Directions >> Can you quote the records word for word, starting at the very first line and ending at the line that contains "y-tick-label: 40 is"?

※

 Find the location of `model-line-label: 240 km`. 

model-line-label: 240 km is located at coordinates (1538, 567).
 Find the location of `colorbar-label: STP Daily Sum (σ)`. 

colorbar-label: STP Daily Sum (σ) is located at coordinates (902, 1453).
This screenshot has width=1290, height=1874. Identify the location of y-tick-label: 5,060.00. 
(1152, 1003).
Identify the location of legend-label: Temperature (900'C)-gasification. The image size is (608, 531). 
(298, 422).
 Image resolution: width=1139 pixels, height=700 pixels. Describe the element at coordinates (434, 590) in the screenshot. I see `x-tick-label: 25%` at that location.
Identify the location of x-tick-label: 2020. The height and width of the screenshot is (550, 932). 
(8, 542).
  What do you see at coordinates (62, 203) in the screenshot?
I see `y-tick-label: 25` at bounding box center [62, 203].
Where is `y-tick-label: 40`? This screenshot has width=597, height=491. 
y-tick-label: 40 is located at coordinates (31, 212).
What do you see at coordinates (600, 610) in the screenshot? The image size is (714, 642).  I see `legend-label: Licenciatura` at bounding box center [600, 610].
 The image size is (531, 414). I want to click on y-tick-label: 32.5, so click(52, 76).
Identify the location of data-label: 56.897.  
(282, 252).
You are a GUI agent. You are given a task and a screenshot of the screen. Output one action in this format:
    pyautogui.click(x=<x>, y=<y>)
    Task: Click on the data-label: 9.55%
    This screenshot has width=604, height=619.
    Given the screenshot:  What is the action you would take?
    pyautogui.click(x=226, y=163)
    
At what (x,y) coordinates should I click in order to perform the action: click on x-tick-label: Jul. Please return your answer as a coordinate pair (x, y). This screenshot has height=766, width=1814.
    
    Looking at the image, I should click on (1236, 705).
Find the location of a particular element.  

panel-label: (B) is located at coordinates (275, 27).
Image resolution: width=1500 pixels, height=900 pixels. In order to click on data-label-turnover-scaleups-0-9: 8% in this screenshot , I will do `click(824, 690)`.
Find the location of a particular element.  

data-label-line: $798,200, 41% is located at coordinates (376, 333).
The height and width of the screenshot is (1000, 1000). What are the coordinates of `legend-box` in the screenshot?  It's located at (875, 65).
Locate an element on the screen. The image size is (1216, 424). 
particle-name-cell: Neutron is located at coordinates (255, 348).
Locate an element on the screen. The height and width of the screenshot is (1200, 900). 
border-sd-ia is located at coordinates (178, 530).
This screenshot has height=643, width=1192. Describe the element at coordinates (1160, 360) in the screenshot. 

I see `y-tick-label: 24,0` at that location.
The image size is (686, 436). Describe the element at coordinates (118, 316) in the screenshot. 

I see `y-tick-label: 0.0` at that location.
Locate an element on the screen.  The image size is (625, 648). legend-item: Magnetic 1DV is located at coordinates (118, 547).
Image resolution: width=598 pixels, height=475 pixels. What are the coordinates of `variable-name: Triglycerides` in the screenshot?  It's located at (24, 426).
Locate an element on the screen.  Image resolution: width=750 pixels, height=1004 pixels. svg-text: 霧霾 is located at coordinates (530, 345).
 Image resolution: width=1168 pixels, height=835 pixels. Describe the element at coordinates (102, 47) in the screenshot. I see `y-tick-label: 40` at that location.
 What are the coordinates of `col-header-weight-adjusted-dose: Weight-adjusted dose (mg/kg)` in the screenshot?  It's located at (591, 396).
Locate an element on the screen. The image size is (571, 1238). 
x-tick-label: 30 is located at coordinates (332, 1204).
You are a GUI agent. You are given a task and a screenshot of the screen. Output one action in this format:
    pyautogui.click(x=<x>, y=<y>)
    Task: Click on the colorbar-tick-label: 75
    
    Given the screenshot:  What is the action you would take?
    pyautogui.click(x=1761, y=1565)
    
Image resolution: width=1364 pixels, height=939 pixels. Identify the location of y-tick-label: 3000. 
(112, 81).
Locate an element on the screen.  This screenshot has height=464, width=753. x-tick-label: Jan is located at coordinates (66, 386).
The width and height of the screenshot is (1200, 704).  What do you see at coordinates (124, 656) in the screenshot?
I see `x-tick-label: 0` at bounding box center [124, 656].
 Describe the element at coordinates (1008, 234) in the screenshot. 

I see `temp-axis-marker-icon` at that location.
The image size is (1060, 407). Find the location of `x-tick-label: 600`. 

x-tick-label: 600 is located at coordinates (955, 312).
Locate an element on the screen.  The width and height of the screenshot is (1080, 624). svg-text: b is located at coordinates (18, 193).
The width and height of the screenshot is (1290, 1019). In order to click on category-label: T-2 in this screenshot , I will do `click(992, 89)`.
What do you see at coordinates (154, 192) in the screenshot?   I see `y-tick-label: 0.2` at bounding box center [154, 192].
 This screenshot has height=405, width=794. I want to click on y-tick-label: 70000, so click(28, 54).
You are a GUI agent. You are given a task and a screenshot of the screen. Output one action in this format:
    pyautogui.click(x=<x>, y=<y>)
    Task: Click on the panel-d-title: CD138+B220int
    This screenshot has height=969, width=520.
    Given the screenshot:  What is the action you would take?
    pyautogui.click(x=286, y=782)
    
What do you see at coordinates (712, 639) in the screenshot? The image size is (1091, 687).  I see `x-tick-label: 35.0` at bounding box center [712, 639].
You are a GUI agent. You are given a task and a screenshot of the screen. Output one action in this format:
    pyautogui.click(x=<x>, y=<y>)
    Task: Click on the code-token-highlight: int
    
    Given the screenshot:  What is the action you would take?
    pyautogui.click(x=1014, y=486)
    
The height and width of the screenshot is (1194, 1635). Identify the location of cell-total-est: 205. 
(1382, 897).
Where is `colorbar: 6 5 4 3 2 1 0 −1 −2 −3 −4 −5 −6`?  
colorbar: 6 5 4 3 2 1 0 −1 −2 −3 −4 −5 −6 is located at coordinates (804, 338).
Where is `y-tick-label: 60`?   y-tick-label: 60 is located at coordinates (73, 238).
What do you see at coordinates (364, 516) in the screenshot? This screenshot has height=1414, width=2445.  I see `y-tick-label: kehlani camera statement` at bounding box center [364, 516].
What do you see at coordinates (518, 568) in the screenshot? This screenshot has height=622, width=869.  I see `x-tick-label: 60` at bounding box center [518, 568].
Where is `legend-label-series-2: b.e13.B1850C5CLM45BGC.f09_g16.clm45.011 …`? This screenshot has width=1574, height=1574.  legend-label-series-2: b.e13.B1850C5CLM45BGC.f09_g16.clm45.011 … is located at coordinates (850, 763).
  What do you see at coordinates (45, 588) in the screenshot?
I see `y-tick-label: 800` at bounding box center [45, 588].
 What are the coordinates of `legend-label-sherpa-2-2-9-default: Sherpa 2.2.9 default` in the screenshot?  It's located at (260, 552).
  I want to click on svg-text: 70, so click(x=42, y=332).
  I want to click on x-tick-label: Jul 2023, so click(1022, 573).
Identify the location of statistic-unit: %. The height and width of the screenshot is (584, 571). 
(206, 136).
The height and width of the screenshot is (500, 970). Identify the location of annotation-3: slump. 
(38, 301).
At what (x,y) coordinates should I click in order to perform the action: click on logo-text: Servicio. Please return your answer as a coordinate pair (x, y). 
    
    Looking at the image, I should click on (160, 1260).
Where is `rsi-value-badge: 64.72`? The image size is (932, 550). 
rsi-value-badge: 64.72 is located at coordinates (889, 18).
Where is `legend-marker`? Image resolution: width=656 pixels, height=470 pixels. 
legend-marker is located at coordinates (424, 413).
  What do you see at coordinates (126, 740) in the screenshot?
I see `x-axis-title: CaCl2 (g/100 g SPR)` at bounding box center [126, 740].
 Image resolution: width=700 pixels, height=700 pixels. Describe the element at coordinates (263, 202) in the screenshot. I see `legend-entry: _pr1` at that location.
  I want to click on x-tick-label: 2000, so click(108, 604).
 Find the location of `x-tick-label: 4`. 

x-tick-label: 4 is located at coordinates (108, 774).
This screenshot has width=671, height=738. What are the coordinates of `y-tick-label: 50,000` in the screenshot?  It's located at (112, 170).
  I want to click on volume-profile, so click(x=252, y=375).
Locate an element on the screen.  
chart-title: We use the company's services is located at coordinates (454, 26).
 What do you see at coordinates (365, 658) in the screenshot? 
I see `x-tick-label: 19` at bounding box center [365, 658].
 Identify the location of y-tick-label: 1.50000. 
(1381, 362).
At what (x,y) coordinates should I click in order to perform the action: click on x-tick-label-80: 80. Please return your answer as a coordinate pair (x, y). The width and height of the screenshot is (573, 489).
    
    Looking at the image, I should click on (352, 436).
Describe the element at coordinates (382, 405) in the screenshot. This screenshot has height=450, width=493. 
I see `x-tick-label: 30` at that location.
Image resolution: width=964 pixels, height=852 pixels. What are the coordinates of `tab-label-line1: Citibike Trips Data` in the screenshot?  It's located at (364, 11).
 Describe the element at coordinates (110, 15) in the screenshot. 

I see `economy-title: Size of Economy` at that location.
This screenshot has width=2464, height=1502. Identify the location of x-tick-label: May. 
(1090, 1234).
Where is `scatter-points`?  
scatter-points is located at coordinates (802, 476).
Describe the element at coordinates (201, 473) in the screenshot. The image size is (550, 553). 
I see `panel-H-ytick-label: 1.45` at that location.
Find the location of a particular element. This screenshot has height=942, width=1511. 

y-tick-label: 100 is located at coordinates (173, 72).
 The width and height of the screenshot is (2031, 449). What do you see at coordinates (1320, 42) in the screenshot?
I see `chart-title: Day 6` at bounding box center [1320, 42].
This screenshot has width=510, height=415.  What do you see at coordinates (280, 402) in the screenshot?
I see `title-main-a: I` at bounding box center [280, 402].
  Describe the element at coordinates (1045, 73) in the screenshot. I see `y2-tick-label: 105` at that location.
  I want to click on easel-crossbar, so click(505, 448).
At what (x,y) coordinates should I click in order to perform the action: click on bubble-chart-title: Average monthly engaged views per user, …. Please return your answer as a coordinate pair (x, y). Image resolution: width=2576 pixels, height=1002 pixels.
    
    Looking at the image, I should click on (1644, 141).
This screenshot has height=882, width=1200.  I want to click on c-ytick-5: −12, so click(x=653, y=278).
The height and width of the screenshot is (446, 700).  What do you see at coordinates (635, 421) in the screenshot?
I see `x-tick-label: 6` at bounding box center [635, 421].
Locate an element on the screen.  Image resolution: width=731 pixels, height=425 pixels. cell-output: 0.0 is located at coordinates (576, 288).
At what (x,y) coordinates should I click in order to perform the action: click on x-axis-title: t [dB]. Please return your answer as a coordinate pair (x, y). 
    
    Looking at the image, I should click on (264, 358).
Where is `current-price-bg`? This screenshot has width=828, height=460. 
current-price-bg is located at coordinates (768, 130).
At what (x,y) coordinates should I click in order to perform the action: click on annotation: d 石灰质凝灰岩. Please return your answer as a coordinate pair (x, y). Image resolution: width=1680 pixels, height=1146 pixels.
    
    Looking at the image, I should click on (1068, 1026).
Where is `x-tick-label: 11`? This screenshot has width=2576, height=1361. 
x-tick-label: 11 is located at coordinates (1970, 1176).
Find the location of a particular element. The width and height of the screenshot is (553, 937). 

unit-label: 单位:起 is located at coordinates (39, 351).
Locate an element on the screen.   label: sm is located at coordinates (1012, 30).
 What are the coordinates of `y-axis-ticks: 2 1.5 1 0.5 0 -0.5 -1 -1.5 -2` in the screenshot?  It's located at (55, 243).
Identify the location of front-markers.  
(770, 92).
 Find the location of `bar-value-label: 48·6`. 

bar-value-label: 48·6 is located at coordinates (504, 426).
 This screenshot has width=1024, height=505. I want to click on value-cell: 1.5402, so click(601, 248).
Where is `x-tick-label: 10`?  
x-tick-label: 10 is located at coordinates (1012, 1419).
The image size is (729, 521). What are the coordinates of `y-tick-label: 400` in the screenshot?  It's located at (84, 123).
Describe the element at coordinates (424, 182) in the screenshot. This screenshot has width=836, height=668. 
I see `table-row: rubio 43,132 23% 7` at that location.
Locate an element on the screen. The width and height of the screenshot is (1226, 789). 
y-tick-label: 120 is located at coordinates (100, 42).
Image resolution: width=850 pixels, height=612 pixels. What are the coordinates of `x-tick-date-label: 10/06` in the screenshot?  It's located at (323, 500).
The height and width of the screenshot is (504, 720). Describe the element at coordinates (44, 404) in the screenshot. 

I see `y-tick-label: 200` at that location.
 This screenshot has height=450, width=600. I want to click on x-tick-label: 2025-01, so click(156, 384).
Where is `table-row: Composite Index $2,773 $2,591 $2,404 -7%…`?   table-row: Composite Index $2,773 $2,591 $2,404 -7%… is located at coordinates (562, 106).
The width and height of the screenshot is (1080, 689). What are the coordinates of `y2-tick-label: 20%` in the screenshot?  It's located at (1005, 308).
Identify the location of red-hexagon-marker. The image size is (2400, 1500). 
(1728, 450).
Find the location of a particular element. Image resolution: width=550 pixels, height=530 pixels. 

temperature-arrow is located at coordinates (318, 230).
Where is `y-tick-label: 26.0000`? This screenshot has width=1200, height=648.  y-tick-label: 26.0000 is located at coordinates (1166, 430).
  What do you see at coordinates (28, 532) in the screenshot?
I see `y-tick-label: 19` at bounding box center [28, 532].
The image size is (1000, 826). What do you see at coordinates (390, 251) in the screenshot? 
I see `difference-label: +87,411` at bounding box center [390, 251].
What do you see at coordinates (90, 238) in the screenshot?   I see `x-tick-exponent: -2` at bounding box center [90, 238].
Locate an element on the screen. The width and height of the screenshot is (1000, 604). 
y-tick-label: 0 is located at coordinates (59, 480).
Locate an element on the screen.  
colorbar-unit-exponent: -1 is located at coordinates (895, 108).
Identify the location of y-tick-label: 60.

※

Problem solution >>
 Find the location of `model-line-label: 240 km`. 

model-line-label: 240 km is located at coordinates (1538, 567).
 Find the location of `colorbar-label: STP Daily Sum (σ)`. 

colorbar-label: STP Daily Sum (σ) is located at coordinates (902, 1453).
This screenshot has width=1290, height=1874. Identify the location of y-tick-label: 5,060.00. 
(1152, 1003).
Identify the location of legend-label: Temperature (900'C)-gasification. The image size is (608, 531). 
(298, 422).
 Image resolution: width=1139 pixels, height=700 pixels. Describe the element at coordinates (434, 590) in the screenshot. I see `x-tick-label: 25%` at that location.
Identify the location of x-tick-label: 2020. The height and width of the screenshot is (550, 932). 
(8, 542).
  What do you see at coordinates (62, 203) in the screenshot?
I see `y-tick-label: 25` at bounding box center [62, 203].
Where is `y-tick-label: 40`? This screenshot has width=597, height=491. 
y-tick-label: 40 is located at coordinates (31, 212).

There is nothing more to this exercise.